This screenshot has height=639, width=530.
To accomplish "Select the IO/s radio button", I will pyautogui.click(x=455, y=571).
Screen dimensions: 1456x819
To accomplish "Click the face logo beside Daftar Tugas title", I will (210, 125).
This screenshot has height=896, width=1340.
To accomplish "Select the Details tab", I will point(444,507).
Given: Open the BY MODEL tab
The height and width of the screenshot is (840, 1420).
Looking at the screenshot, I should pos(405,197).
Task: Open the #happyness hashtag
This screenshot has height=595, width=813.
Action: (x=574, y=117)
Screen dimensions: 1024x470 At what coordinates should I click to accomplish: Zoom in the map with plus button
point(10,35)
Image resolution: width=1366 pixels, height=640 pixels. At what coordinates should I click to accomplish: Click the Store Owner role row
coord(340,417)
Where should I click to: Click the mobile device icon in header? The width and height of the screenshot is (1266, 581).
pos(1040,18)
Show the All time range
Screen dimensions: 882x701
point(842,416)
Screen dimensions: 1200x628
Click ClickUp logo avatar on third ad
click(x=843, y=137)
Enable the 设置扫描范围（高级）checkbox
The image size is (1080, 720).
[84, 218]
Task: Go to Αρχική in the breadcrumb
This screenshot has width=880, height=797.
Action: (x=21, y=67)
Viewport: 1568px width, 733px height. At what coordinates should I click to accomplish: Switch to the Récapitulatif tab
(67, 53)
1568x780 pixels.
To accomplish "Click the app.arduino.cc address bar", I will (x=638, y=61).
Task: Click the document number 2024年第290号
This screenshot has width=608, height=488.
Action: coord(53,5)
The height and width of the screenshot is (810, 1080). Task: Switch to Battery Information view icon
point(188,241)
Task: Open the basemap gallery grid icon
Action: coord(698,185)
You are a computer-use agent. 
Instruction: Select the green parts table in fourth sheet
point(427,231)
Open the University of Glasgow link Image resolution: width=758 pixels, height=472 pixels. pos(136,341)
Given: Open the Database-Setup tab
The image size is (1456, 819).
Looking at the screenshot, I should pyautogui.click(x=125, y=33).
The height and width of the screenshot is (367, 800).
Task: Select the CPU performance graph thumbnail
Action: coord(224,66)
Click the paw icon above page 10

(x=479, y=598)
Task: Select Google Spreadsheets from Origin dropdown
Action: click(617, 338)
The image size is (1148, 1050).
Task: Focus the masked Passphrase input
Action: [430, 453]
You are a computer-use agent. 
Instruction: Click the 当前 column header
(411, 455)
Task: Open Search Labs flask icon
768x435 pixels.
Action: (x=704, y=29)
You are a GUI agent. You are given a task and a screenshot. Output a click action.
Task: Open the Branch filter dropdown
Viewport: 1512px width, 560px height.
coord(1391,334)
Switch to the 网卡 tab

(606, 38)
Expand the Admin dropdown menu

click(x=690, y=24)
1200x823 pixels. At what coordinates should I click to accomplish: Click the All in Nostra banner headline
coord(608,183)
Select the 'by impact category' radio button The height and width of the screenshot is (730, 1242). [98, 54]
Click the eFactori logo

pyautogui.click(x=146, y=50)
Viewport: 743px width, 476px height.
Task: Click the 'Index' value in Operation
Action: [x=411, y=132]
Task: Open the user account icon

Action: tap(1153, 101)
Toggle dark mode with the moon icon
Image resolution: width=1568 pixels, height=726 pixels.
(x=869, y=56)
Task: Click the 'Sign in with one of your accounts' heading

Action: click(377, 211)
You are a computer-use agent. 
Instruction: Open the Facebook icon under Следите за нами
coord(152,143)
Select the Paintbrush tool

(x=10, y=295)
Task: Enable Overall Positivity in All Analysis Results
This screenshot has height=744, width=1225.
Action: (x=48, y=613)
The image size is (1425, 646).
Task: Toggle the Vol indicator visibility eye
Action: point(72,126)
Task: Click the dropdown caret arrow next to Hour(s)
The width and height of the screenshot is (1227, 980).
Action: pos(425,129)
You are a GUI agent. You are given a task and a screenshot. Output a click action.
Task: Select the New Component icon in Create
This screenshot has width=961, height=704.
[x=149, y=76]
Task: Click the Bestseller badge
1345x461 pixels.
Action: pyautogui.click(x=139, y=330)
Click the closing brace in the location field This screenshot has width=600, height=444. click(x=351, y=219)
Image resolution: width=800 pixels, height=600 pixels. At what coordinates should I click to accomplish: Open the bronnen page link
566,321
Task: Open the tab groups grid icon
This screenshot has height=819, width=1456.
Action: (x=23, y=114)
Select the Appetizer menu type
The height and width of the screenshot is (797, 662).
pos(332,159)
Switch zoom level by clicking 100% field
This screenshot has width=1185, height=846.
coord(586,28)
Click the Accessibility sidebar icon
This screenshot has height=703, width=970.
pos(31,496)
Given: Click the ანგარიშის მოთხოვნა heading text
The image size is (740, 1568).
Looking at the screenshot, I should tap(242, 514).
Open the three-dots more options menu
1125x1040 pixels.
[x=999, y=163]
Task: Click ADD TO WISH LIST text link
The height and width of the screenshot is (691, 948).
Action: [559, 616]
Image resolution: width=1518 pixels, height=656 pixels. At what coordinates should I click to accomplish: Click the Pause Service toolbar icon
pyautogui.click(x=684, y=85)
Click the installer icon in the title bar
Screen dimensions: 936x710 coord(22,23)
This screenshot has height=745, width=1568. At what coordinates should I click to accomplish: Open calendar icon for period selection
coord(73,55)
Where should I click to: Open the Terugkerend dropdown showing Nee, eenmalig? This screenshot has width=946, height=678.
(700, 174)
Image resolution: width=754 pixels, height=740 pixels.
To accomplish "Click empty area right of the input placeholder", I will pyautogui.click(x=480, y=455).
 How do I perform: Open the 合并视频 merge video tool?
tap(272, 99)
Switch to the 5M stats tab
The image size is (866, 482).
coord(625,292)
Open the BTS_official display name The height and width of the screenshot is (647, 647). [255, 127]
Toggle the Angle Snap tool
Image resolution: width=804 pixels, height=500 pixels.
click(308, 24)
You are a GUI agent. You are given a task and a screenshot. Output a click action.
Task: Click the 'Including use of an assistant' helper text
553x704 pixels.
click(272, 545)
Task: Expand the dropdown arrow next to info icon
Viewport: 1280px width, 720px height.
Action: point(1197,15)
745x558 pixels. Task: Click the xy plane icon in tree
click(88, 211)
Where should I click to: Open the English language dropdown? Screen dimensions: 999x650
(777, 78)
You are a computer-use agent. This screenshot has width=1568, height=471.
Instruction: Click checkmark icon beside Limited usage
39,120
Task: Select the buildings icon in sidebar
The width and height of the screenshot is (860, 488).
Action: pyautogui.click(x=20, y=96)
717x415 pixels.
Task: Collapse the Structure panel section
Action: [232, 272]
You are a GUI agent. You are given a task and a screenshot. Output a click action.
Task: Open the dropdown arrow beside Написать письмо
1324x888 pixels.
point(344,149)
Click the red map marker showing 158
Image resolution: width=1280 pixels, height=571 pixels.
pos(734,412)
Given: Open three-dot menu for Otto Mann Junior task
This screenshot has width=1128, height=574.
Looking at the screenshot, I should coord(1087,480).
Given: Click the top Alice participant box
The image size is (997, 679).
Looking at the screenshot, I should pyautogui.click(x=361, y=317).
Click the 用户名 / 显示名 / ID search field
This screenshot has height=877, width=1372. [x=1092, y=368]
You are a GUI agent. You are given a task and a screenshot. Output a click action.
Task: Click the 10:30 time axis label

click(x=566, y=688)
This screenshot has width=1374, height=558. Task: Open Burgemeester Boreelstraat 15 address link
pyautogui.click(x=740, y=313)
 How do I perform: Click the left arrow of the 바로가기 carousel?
──────────────────────────────
* **ABOUT THIS TASK**
In the records above, find each line that holds the word "next"; copy all such lines.

* **ANSWER TO THIS EXERCISE**
Task: Click the dropdown caret arrow next to Hour(s)
Task: Expand the dropdown arrow next to info icon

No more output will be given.